Records for processing

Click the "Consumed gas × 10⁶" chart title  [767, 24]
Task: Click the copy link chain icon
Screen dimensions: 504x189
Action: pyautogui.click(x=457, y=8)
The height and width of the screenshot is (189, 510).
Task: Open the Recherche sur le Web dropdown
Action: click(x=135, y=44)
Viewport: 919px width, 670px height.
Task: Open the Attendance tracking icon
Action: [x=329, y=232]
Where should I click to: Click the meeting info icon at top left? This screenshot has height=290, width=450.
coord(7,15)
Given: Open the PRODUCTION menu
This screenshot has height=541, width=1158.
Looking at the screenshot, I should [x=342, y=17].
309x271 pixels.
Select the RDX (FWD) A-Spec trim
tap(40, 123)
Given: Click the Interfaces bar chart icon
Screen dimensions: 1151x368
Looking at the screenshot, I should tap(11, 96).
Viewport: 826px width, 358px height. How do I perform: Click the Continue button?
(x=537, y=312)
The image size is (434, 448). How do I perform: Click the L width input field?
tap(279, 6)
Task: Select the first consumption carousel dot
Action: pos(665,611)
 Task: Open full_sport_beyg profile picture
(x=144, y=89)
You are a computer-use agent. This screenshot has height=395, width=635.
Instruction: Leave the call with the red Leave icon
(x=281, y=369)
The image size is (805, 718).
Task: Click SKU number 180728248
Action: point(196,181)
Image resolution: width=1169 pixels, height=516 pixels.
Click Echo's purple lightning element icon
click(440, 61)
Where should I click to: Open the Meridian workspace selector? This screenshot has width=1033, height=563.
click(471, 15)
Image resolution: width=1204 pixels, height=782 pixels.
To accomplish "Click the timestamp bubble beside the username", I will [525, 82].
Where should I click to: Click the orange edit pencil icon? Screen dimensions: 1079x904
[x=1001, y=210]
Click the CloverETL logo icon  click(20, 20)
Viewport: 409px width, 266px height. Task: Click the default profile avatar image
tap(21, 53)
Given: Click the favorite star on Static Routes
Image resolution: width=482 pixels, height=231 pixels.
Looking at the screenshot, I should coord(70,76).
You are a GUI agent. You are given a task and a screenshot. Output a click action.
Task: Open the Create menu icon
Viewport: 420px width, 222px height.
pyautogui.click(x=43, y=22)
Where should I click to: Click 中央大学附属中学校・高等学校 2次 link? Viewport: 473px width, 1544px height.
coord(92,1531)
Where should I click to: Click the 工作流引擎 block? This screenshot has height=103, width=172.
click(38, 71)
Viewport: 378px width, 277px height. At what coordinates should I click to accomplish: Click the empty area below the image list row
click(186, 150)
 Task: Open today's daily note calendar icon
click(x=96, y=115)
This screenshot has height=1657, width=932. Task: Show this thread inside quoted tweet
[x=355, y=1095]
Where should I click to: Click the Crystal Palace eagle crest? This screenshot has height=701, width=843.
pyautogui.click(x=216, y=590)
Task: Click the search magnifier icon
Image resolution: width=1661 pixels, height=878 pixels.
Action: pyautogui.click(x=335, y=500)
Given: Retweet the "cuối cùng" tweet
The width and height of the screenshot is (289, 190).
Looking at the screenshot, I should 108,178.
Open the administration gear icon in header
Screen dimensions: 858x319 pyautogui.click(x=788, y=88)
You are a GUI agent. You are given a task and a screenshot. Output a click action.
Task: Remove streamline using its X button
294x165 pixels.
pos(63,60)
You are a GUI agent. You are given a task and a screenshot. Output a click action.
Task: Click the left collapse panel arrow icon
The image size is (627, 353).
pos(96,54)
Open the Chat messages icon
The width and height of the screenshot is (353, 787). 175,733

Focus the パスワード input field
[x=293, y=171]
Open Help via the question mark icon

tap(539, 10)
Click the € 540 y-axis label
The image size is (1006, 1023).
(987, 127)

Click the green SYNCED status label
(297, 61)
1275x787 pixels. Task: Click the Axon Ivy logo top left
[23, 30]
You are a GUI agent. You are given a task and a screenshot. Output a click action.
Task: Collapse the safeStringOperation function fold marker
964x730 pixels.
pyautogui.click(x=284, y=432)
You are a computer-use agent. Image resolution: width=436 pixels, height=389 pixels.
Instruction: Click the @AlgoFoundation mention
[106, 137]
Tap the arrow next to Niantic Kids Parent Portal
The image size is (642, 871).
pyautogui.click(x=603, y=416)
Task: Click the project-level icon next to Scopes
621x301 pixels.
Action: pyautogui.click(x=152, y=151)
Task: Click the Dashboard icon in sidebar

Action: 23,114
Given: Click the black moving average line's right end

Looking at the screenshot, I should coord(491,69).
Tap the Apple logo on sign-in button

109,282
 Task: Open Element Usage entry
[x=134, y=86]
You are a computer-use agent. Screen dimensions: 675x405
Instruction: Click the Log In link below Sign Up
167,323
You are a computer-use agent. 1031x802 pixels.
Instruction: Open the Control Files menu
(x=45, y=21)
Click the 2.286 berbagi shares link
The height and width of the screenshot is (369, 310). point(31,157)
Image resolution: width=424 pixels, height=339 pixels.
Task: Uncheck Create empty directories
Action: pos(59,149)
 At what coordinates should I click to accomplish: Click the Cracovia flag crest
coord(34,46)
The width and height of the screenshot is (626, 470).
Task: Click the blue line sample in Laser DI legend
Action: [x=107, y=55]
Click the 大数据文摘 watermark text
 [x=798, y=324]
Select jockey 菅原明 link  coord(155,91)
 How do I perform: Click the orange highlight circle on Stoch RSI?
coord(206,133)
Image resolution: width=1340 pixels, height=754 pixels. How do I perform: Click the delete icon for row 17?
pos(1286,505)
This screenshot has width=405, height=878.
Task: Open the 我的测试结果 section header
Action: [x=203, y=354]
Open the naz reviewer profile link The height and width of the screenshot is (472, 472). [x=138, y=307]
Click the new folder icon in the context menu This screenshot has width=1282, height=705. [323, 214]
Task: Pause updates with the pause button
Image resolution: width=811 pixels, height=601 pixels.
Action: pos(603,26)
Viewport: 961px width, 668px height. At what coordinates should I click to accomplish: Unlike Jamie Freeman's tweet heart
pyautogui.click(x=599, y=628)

Exercise goal
Can you give the material again from the line containing "Task: Click the project-level" through the end of the material, swapping "icon" for "button" and leaving everything else unchanged?

Result of the exercise
Task: Click the project-level button next to Scopes
621x301 pixels.
Action: pyautogui.click(x=152, y=151)
Task: Click the Dashboard button in sidebar

Action: 23,114
Given: Click the black moving average line's right end

Looking at the screenshot, I should coord(491,69).
Tap the Apple logo on sign-in button

109,282
 Task: Open Element Usage entry
[x=134, y=86]
You are a computer-use agent. Screen dimensions: 675x405
Instruction: Click the Log In link below Sign Up
167,323
You are a computer-use agent. 1031x802 pixels.
Instruction: Open the Control Files menu
(x=45, y=21)
Click the 2.286 berbagi shares link
The height and width of the screenshot is (369, 310). point(31,157)
Image resolution: width=424 pixels, height=339 pixels.
Task: Uncheck Create empty directories
Action: pos(59,149)
 At what coordinates should I click to accomplish: Click the Cracovia flag crest
coord(34,46)
The width and height of the screenshot is (626, 470).
Task: Click the blue line sample in Laser DI legend
Action: [x=107, y=55]
Click the 大数据文摘 watermark text
 [x=798, y=324]
Select jockey 菅原明 link  coord(155,91)
 How do I perform: Click the orange highlight circle on Stoch RSI?
coord(206,133)
Image resolution: width=1340 pixels, height=754 pixels. How do I perform: Click the delete button for row 17?
pos(1286,505)
This screenshot has width=405, height=878.
Task: Open the 我的测试结果 section header
Action: [x=203, y=354]
Open the naz reviewer profile link The height and width of the screenshot is (472, 472). [x=138, y=307]
Click the new folder button in the context menu This screenshot has width=1282, height=705. [323, 214]
Task: Pause updates with the pause button
Image resolution: width=811 pixels, height=601 pixels.
Action: pos(603,26)
Viewport: 961px width, 668px height. At what coordinates should I click to accomplish: Unlike Jamie Freeman's tweet heart
pyautogui.click(x=599, y=628)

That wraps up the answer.